_Task brief_
Duplicate the data from the line with "Select the album" up to and including the line with "coord(210,221)", keeping every line as it appears.

_Source records_
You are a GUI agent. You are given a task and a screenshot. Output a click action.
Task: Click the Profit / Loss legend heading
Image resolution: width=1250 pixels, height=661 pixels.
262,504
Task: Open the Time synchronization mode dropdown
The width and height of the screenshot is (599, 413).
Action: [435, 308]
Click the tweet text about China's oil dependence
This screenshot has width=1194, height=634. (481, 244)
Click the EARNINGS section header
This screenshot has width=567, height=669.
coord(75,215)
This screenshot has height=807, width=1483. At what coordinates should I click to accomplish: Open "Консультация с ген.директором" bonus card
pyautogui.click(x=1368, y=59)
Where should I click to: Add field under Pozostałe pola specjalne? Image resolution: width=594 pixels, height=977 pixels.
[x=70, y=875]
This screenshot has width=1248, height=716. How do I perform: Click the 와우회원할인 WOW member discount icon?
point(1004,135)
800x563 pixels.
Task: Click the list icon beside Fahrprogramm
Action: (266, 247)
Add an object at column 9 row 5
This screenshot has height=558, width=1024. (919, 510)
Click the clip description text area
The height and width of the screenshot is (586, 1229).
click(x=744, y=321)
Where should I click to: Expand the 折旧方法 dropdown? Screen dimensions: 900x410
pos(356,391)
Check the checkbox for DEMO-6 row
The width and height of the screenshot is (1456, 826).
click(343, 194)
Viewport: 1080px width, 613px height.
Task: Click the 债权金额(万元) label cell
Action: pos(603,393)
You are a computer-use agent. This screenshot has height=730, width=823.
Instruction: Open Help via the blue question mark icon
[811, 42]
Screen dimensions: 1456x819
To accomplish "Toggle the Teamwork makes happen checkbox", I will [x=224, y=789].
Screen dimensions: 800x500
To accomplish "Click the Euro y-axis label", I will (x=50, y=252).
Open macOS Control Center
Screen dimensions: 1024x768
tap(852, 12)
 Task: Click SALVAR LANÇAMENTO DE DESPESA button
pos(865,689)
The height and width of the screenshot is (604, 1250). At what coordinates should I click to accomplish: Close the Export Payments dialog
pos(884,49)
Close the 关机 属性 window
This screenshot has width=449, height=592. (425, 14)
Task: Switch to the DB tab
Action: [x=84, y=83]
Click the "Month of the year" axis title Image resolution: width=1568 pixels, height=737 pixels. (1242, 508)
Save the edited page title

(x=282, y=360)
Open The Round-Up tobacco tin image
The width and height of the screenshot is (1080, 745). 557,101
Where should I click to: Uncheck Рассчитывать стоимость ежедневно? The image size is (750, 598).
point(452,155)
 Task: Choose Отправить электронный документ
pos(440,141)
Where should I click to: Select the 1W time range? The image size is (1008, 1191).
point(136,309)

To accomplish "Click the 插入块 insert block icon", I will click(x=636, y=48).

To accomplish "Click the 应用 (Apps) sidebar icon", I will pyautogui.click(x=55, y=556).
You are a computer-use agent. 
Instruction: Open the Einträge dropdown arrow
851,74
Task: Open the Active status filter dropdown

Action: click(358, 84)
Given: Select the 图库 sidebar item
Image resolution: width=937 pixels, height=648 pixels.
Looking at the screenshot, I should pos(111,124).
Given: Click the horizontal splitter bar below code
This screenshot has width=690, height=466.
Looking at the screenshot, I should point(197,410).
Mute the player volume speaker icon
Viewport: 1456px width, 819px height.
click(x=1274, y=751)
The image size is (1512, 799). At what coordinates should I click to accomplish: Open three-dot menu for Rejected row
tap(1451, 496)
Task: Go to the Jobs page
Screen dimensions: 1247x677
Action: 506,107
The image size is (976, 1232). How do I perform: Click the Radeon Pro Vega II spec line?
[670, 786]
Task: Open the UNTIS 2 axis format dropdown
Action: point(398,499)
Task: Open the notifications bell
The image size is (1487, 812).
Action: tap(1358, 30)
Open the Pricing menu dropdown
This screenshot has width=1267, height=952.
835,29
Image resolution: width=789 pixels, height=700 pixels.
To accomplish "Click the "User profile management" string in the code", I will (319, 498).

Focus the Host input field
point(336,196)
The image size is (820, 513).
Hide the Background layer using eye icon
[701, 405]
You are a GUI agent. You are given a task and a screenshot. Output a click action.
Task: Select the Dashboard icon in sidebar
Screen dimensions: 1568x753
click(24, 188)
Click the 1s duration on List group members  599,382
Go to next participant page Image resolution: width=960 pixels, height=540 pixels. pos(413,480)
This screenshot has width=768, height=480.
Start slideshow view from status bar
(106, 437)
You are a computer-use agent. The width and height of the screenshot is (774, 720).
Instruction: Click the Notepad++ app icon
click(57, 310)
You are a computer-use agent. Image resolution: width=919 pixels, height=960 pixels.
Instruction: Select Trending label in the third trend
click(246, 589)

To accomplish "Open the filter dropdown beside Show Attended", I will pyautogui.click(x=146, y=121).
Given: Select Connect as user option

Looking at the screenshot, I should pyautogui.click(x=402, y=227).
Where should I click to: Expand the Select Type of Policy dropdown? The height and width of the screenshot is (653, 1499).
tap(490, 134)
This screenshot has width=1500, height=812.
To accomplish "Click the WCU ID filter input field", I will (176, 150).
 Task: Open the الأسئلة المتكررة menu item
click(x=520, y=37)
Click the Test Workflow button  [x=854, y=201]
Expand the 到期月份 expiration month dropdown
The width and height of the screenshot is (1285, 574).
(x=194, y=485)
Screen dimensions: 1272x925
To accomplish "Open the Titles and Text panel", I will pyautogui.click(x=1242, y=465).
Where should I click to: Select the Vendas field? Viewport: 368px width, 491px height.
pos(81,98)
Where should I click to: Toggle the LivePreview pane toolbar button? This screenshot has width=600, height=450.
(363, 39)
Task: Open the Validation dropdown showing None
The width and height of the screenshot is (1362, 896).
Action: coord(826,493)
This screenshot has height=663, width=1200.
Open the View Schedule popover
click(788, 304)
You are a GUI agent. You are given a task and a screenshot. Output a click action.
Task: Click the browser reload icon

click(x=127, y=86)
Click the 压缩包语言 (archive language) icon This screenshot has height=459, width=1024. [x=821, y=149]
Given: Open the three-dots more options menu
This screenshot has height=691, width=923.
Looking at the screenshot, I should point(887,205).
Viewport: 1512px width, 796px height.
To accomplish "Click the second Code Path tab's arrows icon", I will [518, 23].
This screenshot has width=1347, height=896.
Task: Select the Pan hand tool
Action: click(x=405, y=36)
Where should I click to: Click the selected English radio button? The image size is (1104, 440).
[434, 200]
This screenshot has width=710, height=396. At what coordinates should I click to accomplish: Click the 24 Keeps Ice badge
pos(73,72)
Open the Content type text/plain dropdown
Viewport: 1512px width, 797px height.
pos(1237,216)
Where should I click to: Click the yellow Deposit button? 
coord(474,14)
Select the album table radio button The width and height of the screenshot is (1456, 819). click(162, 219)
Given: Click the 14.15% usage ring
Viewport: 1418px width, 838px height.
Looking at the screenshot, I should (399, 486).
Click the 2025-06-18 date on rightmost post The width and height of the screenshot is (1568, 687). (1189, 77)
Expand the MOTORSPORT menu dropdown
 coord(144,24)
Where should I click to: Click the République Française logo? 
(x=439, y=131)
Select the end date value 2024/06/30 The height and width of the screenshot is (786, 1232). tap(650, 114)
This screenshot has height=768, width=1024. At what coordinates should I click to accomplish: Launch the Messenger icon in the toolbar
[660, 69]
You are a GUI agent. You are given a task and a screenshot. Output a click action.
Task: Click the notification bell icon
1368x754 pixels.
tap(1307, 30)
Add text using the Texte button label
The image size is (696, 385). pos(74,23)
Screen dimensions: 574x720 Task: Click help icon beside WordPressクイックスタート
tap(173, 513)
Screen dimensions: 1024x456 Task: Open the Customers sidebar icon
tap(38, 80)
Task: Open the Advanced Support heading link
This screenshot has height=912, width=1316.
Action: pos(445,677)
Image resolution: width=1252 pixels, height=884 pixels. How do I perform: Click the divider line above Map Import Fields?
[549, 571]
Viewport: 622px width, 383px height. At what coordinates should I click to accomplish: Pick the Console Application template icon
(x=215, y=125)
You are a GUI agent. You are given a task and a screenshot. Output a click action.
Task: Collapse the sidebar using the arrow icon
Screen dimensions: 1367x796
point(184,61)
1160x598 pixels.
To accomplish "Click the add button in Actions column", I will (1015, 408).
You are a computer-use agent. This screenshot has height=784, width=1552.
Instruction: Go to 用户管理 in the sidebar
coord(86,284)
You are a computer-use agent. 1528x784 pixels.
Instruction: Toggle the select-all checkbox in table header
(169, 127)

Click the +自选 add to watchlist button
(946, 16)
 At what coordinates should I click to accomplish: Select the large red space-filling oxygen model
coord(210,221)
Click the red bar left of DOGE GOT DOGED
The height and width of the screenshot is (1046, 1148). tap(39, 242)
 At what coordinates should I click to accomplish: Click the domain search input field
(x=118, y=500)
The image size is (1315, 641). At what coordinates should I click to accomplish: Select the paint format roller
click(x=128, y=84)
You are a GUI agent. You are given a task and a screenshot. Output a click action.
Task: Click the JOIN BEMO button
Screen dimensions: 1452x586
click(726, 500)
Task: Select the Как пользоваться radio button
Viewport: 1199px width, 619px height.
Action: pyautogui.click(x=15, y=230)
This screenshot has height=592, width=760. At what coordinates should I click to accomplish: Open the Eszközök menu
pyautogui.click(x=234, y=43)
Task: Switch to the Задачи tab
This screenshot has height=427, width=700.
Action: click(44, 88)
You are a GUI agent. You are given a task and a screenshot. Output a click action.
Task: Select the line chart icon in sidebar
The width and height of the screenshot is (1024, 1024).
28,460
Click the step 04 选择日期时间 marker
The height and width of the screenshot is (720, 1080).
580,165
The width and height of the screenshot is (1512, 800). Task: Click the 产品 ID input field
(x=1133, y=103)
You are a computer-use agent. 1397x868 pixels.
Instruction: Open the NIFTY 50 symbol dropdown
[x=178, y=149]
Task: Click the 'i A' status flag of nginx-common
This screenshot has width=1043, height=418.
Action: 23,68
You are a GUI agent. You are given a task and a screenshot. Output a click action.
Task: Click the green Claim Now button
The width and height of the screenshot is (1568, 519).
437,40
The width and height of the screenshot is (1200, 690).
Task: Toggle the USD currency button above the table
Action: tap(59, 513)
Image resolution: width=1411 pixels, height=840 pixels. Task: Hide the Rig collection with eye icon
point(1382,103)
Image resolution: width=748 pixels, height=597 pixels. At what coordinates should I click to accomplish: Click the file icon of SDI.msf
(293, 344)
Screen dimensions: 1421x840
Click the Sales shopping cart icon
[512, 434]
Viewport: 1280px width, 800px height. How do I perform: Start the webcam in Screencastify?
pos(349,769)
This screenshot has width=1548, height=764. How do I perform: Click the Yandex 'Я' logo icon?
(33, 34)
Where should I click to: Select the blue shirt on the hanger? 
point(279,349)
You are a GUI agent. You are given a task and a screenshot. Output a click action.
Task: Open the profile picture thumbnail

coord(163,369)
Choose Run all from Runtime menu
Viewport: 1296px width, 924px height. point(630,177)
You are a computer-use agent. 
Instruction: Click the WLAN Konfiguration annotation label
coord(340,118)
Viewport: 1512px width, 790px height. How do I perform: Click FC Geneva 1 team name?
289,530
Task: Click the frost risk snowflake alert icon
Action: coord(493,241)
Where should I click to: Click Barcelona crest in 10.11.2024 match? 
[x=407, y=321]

_Problem solution_
Select the album table radio button The width and height of the screenshot is (1456, 819). click(162, 219)
Given: Click the 14.15% usage ring
Viewport: 1418px width, 838px height.
Looking at the screenshot, I should (399, 486).
Click the 2025-06-18 date on rightmost post The width and height of the screenshot is (1568, 687). (1189, 77)
Expand the MOTORSPORT menu dropdown
 coord(144,24)
Where should I click to: Click the République Française logo? 
(x=439, y=131)
Select the end date value 2024/06/30 The height and width of the screenshot is (786, 1232). tap(650, 114)
This screenshot has height=768, width=1024. At what coordinates should I click to accomplish: Launch the Messenger icon in the toolbar
[660, 69]
You are a GUI agent. You are given a task and a screenshot. Output a click action.
Task: Click the notification bell icon
1368x754 pixels.
tap(1307, 30)
Add text using the Texte button label
The image size is (696, 385). pos(74,23)
Screen dimensions: 574x720 Task: Click help icon beside WordPressクイックスタート
tap(173, 513)
Screen dimensions: 1024x456 Task: Open the Customers sidebar icon
tap(38, 80)
Task: Open the Advanced Support heading link
This screenshot has height=912, width=1316.
Action: pos(445,677)
Image resolution: width=1252 pixels, height=884 pixels. How do I perform: Click the divider line above Map Import Fields?
[549, 571]
Viewport: 622px width, 383px height. At what coordinates should I click to accomplish: Pick the Console Application template icon
(x=215, y=125)
You are a GUI agent. You are given a task and a screenshot. Output a click action.
Task: Collapse the sidebar using the arrow icon
Screen dimensions: 1367x796
point(184,61)
1160x598 pixels.
To accomplish "Click the add button in Actions column", I will (1015, 408).
You are a computer-use agent. This screenshot has height=784, width=1552.
Instruction: Go to 用户管理 in the sidebar
coord(86,284)
You are a computer-use agent. 1528x784 pixels.
Instruction: Toggle the select-all checkbox in table header
(169, 127)

Click the +自选 add to watchlist button
(946, 16)
 At what coordinates should I click to accomplish: Select the large red space-filling oxygen model
coord(210,221)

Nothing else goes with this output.